Question

Find the values of $$x$$ and $$y$$ that make each equation true.
$$9+(y-4)i=3x+12i$$

Answer

**step1** Understanding the problem

The problem asks us to find the values of $$x$$ and $$y$$ that make the equation $$9+(y-4)i=3x+12i$$ true. For two complex numbers to be equal, their real parts must be equal, and their imaginary parts must be equal.

**step2** Identifying and equating the real parts

On the left side of the equation, the real part is 9. On the right side of the equation, the real part is $$3x$$. For the equation to be true, these real parts must be equal. So, we have $$9 = 3x$$.

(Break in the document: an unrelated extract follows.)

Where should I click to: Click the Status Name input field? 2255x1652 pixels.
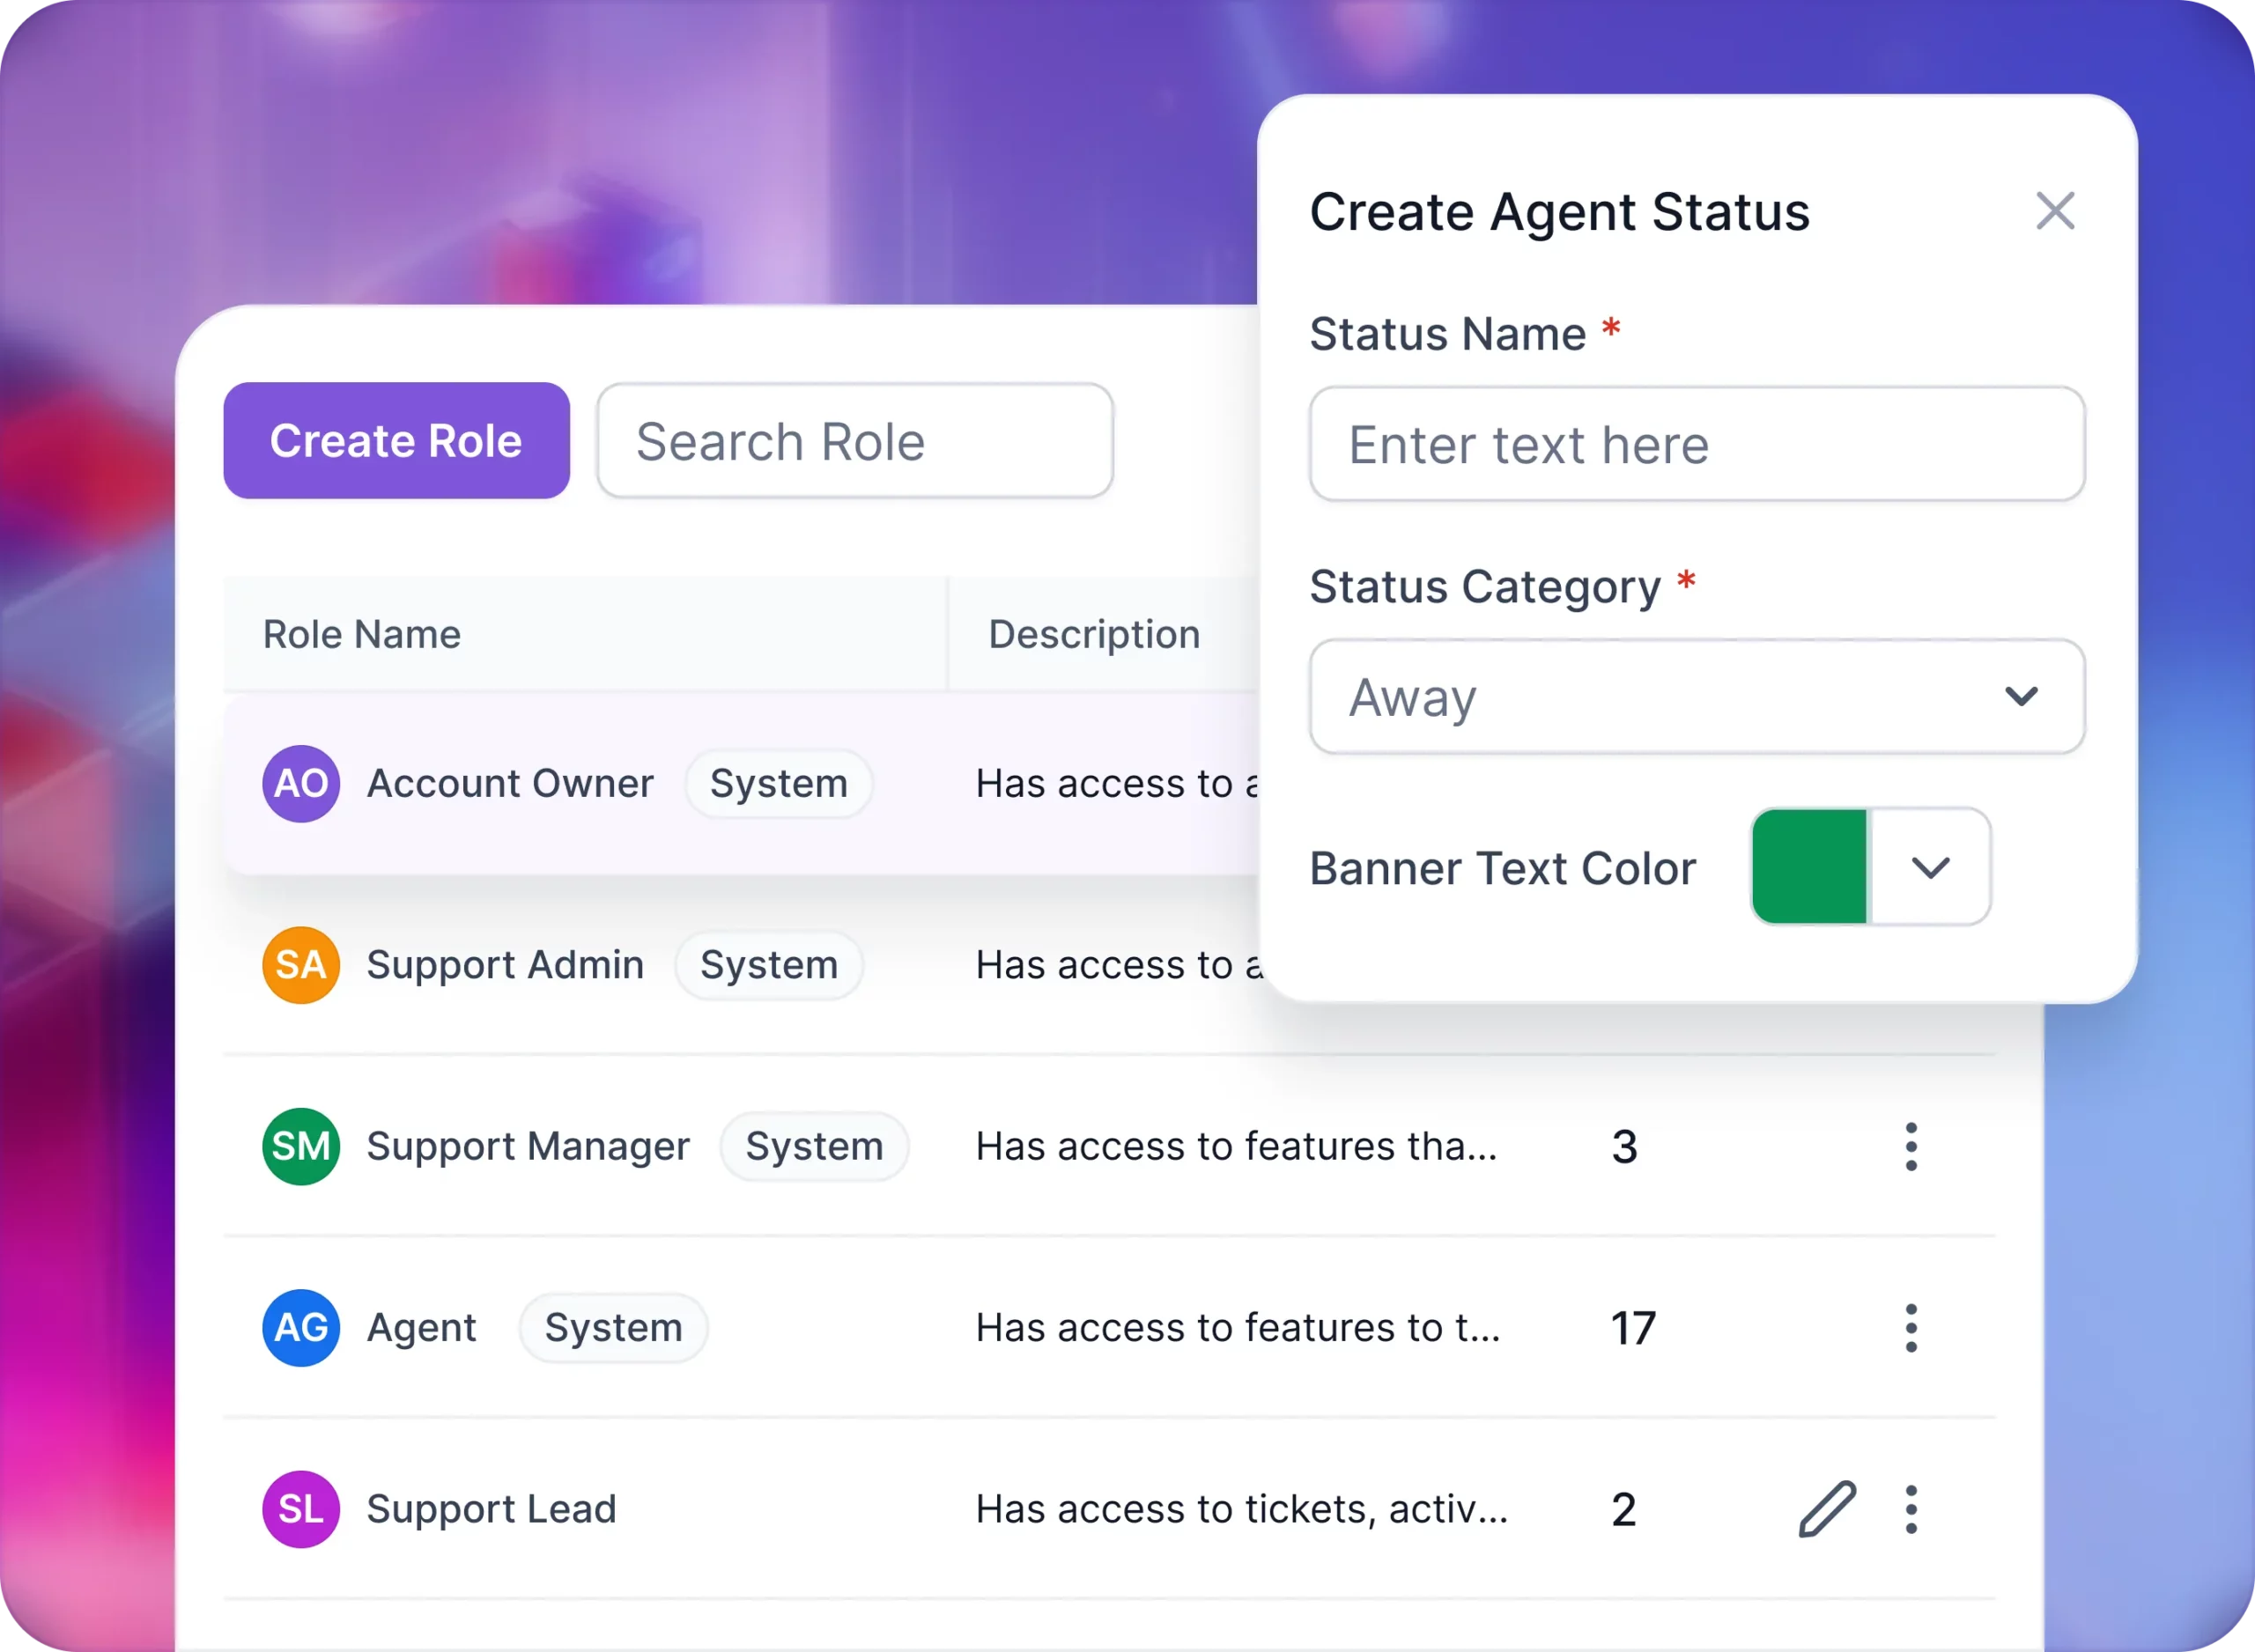click(1697, 445)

**step3** Solving for $$x$$

We need to find a number $$x$$ such that when it is multiplied by 3, the result is 9. We can find this number by dividing 9 by 3.
$$x = 9 \div 3$$
$$x = 3$$

**step4** Identifying and equating the imaginary parts

On the left side of the equation, the imaginary part is $$(y-4)$$. On the right side of the equation, the imaginary part is 12. For the equation to be true, these imaginary parts must be equal. So, we have $$(y-4) = 12$$.

**step5** Solving for $$y$$

We need to find a number $$y$$ such that when 4 is subtracted from it, the result is 12. We can find this number by adding 4 to 12.
$$y = 12 + 4$$
$$y = 16$$